[Records from a data collection]
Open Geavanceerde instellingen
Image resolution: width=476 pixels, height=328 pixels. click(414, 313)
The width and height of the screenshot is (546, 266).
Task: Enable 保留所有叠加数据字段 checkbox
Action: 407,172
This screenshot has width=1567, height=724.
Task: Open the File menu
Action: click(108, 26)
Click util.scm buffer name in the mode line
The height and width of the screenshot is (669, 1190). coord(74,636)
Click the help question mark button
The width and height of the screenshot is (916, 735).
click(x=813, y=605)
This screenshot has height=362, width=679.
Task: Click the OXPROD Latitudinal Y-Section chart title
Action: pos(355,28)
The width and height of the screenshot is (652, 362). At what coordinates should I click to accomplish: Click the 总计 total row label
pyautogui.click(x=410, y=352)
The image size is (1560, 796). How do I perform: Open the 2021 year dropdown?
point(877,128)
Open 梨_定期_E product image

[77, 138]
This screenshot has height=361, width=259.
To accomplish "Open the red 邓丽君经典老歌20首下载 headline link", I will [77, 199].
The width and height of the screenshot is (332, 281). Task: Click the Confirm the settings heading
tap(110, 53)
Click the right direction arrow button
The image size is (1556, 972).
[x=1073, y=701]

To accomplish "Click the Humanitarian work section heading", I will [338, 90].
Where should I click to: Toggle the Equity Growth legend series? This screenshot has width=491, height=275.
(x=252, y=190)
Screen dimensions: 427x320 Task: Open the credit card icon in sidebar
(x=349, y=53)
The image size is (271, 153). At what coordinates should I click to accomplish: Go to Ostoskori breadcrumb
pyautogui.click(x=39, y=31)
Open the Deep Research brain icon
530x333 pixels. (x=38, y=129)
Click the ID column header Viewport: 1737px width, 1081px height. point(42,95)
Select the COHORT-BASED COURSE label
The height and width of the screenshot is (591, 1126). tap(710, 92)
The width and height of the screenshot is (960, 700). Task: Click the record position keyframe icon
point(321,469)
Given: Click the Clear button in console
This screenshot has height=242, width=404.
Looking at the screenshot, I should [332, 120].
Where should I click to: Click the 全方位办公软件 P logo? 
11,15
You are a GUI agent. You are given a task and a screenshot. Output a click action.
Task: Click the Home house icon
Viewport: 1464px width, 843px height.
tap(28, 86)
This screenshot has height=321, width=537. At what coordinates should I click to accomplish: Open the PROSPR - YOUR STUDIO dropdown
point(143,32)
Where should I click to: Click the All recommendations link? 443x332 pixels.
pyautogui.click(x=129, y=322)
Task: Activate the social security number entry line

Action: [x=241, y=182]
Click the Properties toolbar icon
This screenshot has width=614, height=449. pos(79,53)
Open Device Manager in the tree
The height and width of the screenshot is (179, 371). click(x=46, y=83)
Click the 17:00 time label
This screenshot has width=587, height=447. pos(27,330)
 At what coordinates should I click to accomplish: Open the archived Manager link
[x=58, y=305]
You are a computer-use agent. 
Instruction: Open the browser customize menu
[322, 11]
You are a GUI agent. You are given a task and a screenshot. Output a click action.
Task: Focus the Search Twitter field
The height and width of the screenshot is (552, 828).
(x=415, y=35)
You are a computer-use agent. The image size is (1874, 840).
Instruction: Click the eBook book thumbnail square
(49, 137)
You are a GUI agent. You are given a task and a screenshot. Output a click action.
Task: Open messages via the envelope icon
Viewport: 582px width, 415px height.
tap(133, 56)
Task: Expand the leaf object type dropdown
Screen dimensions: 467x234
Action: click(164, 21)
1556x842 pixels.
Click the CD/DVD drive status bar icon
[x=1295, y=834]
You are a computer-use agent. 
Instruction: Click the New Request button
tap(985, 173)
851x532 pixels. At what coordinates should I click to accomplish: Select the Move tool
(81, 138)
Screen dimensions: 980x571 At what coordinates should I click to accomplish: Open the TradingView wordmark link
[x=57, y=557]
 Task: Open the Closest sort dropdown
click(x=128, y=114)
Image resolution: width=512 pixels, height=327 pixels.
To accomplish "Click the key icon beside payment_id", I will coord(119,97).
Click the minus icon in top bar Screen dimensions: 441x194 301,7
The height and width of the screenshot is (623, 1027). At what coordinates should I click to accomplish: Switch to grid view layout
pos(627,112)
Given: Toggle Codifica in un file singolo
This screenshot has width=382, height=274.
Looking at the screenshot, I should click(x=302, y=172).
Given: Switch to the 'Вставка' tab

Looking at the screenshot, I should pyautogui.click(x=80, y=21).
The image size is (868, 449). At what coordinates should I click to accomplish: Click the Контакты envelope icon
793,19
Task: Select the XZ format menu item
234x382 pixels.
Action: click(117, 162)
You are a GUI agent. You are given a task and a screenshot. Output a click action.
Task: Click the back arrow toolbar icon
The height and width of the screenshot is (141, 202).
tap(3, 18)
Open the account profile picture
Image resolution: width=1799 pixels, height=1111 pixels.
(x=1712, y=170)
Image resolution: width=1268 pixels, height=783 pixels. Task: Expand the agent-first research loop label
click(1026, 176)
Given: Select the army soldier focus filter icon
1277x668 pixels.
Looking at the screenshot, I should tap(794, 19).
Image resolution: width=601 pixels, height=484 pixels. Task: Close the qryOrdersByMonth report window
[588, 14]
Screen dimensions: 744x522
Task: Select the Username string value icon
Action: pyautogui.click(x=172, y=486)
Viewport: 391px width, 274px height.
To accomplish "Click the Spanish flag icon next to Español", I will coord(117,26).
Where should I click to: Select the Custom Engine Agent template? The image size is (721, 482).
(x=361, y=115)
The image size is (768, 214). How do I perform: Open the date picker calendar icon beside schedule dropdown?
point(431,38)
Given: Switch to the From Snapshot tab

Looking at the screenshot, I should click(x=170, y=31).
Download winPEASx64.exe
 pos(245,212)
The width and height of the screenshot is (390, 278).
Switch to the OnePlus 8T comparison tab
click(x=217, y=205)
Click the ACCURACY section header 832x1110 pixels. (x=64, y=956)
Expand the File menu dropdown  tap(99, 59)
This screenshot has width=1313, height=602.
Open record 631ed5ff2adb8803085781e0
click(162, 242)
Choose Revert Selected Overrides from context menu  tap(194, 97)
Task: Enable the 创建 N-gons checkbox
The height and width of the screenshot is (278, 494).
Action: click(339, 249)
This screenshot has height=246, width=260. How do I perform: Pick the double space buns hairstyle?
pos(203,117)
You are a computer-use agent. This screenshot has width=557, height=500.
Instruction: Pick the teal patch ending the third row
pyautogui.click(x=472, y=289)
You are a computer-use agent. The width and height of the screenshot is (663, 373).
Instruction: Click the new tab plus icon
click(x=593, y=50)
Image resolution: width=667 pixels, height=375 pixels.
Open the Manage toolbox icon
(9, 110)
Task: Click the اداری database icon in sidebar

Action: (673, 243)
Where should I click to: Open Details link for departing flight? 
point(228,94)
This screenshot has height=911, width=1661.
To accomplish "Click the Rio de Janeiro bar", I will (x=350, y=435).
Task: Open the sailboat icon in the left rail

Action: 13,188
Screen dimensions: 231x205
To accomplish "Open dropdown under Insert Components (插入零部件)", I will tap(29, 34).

* **Task instructions**:
Reproduce the records starting at the line that contains "1556x842 pixels." and ending at the line that contains "[x=57, y=557]", with the requests included. Multiply every coordinate in the answers by 2.1 and round each result to a whole number, with halves rounded up.

* **Task output**:
1556x842 pixels.
Click the CD/DVD drive status bar icon
[x=2720, y=1751]
You are a computer-use agent. 
Instruction: Click the New Request button
tap(2069, 363)
851x532 pixels. At what coordinates should I click to accomplish: Select the Move tool
(170, 290)
Screen dimensions: 980x571 At what coordinates should I click to accomplish: Open the TradingView wordmark link
[x=120, y=1170]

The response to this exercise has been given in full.